In addition, the decision variables and constraint conditions of the optimization problem (27) should be determined. Based on the above discussions, the individual matrices \(B^{k}\) should be adjusted under the flexibility degree \(\alpha _{k}\) \((k=1,2,\cdots ,m).\) The collective matrix \(B^{c}\) is determined using \(B^{k}\) through an aggregation operator. For the sake of simplicity, the weighted averaging operator is used such that

$$\begin{aligned} B^{c}=\sum _{k=1}^{m}\lambda _{k}B^{k}. \end{aligned}$$
(28)

Hence the entries in individual matrices \(B^{k}\) are the decision variables except for those on the diagonal lines. This means that the dimension of the optimization problem is \(mn(n-1).\) Furthermore, the entries in \(B^{k}\) should be subject to some constraint conditions. Here we consider the case with the conditions (22), (23), the consistency index ACI threshold and the acceptable consensus level in Definition 6.

As compared to the existing fitness functions [20, 26, 38, 39], the novelty comes with the novel consistency index and the standard of the acceptable consensus level.

Solution process based on particle swarm optimization

One can see that the constructed optimization problem (27) subject to the constraint conditions is nonlinear and complex. It is difficult to obtain the optimal solution in the closed form due to the nonlinearity and high dimension. For example, if there are 3 experts and 4 alternatives, the dimension of the optimization problem (27) is 36,  where the preference intensities \(b_{ii}^{k}\) \((i=1,2,3,4; k=1,2,3)\) are always chosen as 0.5. The PSO algorithm is a population-based stochastic optimization technique proposed by Kennedy and Eberhart [43, 44]. It is inspired by the social behavior of bird flocking and fish schooling. Particle swarm are a group of particles, which are the possible solutions of optimization problems in multi-dimensional search space [43, 53, 54]. The PSO algorithm has been successfully used to simulate the consensus reaching process in GDM [20, 26, 38,39,40]. Here the modified PSO algorithm is used to solve the constructed optimization problem.

The initial positions of DMs are the proposed NrFPRs \(B^{k}\) \((k=1,2,\cdots ,m).\) When the flexibility degree \(\alpha _{k}\) is offered, the entries in \(B^{k}\) are changed within the ranges shown in (22) and (23).

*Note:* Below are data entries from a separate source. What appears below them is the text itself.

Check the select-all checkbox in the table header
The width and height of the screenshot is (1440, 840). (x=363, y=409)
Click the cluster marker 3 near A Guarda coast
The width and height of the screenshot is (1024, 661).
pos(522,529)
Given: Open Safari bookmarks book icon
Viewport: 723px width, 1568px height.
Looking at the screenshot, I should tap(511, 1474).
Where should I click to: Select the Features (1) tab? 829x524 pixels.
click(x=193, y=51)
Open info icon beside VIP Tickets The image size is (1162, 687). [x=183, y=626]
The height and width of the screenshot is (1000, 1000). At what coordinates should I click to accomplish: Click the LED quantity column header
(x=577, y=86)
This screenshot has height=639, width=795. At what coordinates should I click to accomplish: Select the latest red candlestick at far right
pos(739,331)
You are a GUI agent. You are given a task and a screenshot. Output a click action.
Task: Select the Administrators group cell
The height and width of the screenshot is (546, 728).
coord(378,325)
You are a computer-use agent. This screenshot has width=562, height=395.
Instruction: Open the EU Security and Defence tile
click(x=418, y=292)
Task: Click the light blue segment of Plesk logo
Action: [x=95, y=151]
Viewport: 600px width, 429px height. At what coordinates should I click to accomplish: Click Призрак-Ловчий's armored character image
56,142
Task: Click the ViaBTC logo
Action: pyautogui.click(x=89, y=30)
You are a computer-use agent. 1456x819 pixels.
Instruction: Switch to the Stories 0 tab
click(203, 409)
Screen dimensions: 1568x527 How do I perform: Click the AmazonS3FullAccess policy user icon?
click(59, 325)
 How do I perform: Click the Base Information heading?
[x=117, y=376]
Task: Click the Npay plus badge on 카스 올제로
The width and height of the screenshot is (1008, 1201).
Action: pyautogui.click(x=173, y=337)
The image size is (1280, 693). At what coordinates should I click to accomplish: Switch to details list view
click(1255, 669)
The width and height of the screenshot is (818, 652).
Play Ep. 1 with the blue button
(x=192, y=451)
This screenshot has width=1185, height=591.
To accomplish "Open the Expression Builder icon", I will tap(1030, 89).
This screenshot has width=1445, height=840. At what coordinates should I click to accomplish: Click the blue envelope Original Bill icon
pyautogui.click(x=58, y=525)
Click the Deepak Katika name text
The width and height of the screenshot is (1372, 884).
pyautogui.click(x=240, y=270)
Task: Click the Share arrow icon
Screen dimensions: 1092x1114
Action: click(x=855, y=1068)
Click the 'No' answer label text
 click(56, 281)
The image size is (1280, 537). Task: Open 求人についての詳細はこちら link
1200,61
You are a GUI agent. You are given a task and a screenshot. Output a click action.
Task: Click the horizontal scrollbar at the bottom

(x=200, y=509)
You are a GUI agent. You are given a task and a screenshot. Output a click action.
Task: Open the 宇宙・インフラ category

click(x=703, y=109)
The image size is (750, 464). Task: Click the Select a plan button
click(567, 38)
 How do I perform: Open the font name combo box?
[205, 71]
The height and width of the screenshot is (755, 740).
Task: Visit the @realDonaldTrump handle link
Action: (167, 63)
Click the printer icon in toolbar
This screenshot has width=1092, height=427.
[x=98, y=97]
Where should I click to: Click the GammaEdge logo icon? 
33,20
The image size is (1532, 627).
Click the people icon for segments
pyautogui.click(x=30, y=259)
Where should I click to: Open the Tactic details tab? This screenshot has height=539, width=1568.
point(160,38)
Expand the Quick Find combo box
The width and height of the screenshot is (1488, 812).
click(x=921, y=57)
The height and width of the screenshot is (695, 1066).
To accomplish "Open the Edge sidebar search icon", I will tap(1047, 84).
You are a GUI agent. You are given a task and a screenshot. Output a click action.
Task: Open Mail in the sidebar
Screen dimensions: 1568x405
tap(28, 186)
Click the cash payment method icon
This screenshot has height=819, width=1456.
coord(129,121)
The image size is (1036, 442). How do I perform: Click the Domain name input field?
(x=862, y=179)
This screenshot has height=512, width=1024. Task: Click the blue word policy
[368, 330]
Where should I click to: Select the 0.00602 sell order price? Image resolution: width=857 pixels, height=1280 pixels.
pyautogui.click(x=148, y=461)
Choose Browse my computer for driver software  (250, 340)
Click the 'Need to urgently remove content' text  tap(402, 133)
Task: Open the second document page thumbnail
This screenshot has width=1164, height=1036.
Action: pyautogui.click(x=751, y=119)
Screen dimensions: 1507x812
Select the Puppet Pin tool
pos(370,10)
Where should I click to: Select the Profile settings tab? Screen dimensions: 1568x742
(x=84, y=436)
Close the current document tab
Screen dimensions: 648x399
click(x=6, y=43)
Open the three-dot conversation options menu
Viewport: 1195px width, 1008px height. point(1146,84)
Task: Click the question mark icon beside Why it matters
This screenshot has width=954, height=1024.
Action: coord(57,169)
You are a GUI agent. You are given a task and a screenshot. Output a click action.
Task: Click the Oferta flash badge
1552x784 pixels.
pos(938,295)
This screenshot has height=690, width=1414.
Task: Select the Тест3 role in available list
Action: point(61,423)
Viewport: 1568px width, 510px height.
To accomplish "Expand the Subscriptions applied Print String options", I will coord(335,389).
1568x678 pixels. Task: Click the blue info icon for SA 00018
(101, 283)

For a randomly generated particle \(x\in [0,1],\) the linear transformation \(z=a+(b-a)x\) is used [38], where \(z\in [a,b].\) For example, let us consider that \(b_{ij}^{k}\) is equal to 0.6 and the admissible level of granularity \(\alpha _{k}=0.1.\) Applying (22), it follows \([a,b]=[0.55,0.65].\) If \(x=0.4,\) we have \(z=0.59,\) meaning that the initial position with \(b_{ij}^{k}=0.6\) is changed to a new one with the value of 0.59. When all the entries \(b_{ij}^{k}\) for \(i,j\in \{1,2,\cdots ,n\}\) with \(i\ne j\) and \(k\in \{1,2,\cdots ,m\}\) should be optimized, the particle in the PSO algorithm is generally expressed as the following vector:

$$\begin{aligned} \mathbf {z}=\left( b_{12}^{1},b_{13}^{1},\cdots ,b_{n(n-1)}^{1},b_{12}^{2}, \cdots ,b_{n(n-1)}^{m}\right) . \end{aligned}$$
(29)

It is seen that the dimension of the particle is \(mn(n-1),\) which is based on the non-reciprocal property of preference relations. When the additively reciprocal property is considered, the dimension of the particle should be \(mn(n-1)/2\) [20, 38, 39]. Each particle is updated using the following guidelines [54]:

  • The particle velocity is computed as

    $$\begin{aligned} \mathbf {v}(t+1)= & {} w\cdot \mathbf {v}(t)+\mathbf {u}(0, \phi _{1})\cdot (\mathbf {z}_{p} -\mathbf {z}(t))+\mathbf {u}(0, \phi _{2})\nonumber \\&\cdot (\mathbf {z}_{g}-\mathbf {z}(t)), \end{aligned}$$
    (30)

    where t is the index of iteration. \(\mathbf {z}_{p}\) represents the individual best position and \(\mathbf {z}_{g}\) is the global best position developed in the whole population so far. The inertia weight w emphasizes the effect of opposing the current speed change. \(\mathbf {u}(0, \phi _{i})(i=1,2)\) stand for the vectors of randomly generated numbers uniformly distributed in \([0, \phi _{i}].\)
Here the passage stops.